### Your instructions
Can you pull out the records starting with their first line and going on through the line containing "click(x=111, y=157)", copying both of those lines and everything between them unchanged?

--- START Material provided ---

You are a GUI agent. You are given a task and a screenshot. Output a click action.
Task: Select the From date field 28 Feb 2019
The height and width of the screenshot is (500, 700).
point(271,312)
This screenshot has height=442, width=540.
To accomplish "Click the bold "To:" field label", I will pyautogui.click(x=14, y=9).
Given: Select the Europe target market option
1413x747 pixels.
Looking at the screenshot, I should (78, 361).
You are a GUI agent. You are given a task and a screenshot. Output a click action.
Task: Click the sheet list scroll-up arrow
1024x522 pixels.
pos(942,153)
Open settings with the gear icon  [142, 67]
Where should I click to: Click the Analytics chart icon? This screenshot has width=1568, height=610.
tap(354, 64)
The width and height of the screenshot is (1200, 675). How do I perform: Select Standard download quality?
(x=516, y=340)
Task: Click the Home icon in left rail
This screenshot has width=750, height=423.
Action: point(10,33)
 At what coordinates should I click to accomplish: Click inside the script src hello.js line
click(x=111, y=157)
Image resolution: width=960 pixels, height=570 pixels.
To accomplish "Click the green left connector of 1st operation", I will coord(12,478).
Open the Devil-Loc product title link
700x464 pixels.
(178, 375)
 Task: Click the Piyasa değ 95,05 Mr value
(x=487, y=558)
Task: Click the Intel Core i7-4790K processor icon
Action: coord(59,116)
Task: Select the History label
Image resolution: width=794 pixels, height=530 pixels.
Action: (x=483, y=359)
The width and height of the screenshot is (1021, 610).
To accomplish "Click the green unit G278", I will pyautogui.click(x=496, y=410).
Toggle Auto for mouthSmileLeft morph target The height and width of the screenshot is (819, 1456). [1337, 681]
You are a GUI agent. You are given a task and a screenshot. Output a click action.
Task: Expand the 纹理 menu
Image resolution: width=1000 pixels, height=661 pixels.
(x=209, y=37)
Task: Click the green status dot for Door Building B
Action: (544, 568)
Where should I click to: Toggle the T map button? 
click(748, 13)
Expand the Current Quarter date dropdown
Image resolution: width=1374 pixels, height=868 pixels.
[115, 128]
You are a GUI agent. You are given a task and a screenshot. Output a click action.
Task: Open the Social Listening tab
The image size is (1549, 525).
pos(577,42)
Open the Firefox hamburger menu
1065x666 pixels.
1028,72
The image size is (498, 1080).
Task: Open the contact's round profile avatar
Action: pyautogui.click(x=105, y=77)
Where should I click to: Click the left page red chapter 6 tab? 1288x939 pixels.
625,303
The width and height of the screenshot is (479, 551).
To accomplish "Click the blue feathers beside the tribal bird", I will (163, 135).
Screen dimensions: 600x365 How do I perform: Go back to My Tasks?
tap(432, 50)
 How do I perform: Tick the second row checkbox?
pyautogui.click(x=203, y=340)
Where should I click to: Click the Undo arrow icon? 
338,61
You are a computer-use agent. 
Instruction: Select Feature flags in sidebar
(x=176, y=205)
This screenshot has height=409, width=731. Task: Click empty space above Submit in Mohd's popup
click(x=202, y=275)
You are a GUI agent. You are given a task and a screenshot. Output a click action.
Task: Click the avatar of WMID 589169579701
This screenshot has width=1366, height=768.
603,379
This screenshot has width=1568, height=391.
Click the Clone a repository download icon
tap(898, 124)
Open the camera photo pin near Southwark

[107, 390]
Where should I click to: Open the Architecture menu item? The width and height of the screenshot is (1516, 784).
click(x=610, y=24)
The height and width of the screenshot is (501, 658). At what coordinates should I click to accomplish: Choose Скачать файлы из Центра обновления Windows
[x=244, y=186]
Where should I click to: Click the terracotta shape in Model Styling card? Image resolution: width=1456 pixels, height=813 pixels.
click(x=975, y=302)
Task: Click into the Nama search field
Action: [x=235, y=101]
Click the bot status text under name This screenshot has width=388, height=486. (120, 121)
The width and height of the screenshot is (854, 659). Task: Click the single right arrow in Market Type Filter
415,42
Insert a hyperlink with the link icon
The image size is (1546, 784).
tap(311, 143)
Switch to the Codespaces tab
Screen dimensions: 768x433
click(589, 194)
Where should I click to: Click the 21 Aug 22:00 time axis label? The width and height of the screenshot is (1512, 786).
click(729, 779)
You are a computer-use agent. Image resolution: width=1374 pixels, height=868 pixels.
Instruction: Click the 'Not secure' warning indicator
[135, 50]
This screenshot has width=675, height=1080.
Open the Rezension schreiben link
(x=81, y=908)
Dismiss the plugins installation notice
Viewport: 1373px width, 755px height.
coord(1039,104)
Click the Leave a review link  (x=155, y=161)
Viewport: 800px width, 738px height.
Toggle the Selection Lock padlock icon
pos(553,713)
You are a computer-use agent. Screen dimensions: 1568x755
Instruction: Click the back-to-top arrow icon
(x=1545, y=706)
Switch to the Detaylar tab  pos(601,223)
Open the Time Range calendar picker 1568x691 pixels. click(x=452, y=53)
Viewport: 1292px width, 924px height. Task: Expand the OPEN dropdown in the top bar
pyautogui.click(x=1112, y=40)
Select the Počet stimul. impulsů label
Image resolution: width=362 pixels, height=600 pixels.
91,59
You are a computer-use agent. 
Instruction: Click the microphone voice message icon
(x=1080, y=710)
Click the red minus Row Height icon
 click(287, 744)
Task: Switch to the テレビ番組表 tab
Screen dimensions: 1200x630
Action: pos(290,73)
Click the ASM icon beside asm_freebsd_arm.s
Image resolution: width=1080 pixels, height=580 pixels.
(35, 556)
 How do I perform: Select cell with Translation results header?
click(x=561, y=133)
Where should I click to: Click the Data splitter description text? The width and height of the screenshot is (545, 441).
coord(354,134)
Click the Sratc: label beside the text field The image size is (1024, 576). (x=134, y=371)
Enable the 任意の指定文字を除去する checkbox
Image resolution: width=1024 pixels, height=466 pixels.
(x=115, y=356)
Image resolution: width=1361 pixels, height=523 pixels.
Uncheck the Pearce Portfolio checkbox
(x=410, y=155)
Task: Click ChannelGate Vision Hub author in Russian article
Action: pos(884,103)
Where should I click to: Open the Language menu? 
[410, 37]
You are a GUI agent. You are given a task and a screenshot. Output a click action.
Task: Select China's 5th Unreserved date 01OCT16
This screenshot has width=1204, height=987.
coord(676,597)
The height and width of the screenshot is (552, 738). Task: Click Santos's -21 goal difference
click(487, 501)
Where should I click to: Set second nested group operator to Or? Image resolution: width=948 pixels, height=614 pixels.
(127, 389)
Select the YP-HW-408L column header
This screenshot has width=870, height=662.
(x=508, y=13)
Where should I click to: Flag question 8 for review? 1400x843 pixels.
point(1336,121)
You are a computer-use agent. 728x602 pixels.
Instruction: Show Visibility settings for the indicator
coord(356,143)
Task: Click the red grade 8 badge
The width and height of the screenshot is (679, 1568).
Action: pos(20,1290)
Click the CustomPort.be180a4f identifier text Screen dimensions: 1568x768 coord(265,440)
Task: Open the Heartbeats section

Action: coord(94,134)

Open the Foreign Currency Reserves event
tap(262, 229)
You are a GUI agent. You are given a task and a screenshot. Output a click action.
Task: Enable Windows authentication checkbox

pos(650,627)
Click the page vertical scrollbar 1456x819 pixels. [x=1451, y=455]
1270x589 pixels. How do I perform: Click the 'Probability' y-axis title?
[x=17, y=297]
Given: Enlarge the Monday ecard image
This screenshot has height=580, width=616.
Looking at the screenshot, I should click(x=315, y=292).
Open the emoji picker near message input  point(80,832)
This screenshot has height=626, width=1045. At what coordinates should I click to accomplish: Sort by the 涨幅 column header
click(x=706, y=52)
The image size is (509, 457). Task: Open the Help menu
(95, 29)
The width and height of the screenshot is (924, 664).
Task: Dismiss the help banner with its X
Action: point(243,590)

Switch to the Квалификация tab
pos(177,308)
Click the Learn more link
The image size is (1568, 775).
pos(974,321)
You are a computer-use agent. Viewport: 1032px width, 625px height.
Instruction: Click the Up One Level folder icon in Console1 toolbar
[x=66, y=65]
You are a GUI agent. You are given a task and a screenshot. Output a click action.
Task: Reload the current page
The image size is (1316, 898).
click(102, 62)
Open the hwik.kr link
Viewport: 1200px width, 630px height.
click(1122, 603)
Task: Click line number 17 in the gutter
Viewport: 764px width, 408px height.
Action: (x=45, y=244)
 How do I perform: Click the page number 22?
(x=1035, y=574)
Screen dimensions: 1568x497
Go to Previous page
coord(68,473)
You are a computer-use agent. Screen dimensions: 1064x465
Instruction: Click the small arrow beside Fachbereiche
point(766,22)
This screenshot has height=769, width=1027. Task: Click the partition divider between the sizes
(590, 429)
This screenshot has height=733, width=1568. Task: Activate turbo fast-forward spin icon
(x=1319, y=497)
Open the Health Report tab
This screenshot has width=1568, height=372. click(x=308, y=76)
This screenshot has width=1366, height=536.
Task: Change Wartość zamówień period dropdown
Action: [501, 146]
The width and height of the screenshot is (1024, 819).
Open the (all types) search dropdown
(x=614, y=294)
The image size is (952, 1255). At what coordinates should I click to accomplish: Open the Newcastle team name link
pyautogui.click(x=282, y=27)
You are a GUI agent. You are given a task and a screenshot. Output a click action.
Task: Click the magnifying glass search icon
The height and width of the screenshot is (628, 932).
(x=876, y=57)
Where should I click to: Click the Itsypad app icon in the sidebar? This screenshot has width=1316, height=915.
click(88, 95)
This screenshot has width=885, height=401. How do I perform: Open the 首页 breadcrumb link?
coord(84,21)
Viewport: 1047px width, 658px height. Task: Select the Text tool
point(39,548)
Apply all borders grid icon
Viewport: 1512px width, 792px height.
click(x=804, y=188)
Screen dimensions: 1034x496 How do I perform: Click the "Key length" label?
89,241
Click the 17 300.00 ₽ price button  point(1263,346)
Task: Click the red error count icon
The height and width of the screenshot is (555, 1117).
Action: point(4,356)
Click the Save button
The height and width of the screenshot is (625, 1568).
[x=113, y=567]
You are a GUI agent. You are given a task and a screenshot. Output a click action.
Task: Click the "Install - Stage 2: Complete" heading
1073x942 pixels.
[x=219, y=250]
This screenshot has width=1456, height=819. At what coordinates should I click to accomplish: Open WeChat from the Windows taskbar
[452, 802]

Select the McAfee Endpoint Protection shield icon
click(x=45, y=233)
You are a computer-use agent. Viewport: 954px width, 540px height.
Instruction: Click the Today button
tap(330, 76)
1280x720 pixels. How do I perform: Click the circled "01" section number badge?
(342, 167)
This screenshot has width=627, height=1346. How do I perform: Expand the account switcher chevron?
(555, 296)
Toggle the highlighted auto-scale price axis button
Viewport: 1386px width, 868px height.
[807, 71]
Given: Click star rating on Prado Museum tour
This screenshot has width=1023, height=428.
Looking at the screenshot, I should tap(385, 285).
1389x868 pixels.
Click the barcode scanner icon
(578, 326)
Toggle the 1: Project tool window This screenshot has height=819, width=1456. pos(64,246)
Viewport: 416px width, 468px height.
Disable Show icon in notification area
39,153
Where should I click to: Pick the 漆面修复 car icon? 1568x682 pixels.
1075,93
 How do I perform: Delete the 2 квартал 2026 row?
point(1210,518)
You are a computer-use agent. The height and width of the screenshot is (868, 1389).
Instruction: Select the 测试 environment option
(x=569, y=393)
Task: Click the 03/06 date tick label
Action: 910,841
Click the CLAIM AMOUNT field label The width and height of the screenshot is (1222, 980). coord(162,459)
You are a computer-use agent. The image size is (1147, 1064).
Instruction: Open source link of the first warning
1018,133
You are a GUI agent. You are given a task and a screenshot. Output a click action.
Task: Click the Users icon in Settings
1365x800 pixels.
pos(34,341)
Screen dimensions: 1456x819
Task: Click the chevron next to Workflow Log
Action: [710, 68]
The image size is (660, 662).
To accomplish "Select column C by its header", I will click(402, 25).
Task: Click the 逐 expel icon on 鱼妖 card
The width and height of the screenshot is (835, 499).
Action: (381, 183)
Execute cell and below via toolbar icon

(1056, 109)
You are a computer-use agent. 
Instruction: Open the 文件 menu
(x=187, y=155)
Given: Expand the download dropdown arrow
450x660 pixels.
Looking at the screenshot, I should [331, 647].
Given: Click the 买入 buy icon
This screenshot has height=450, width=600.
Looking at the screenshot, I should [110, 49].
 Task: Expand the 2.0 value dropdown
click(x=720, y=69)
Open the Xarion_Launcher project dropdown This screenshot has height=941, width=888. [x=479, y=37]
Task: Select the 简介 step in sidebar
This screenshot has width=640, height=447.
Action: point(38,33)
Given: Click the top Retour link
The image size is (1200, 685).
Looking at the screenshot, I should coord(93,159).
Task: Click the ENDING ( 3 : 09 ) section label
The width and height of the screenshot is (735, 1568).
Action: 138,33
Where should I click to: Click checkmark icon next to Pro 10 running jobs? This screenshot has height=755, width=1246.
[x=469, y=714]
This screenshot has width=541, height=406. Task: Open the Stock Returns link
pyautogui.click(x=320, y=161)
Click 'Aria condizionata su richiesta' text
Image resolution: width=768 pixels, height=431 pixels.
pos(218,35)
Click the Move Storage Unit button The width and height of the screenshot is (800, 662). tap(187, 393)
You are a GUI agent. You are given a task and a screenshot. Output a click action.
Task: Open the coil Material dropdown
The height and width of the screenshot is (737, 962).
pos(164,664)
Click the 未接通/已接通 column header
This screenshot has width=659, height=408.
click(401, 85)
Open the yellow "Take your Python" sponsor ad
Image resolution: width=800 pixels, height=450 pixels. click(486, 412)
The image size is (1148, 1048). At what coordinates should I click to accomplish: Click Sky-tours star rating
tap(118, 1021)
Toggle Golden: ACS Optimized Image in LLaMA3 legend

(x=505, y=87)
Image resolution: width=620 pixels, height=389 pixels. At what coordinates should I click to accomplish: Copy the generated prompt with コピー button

--- END Material provided ---

### Exercise answer
You are a GUI agent. You are given a task and a screenshot. Output a click action.
Task: Select the From date field 28 Feb 2019
The height and width of the screenshot is (500, 700).
point(271,312)
This screenshot has height=442, width=540.
To accomplish "Click the bold "To:" field label", I will pyautogui.click(x=14, y=9).
Given: Select the Europe target market option
1413x747 pixels.
Looking at the screenshot, I should (78, 361).
You are a GUI agent. You are given a task and a screenshot. Output a click action.
Task: Click the sheet list scroll-up arrow
1024x522 pixels.
pos(942,153)
Open settings with the gear icon  [142, 67]
Where should I click to: Click the Analytics chart icon? This screenshot has width=1568, height=610.
tap(354, 64)
The width and height of the screenshot is (1200, 675). How do I perform: Select Standard download quality?
(x=516, y=340)
Task: Click the Home icon in left rail
This screenshot has width=750, height=423.
Action: point(10,33)
 At what coordinates should I click to accomplish: Click inside the script src hello.js line
click(x=111, y=157)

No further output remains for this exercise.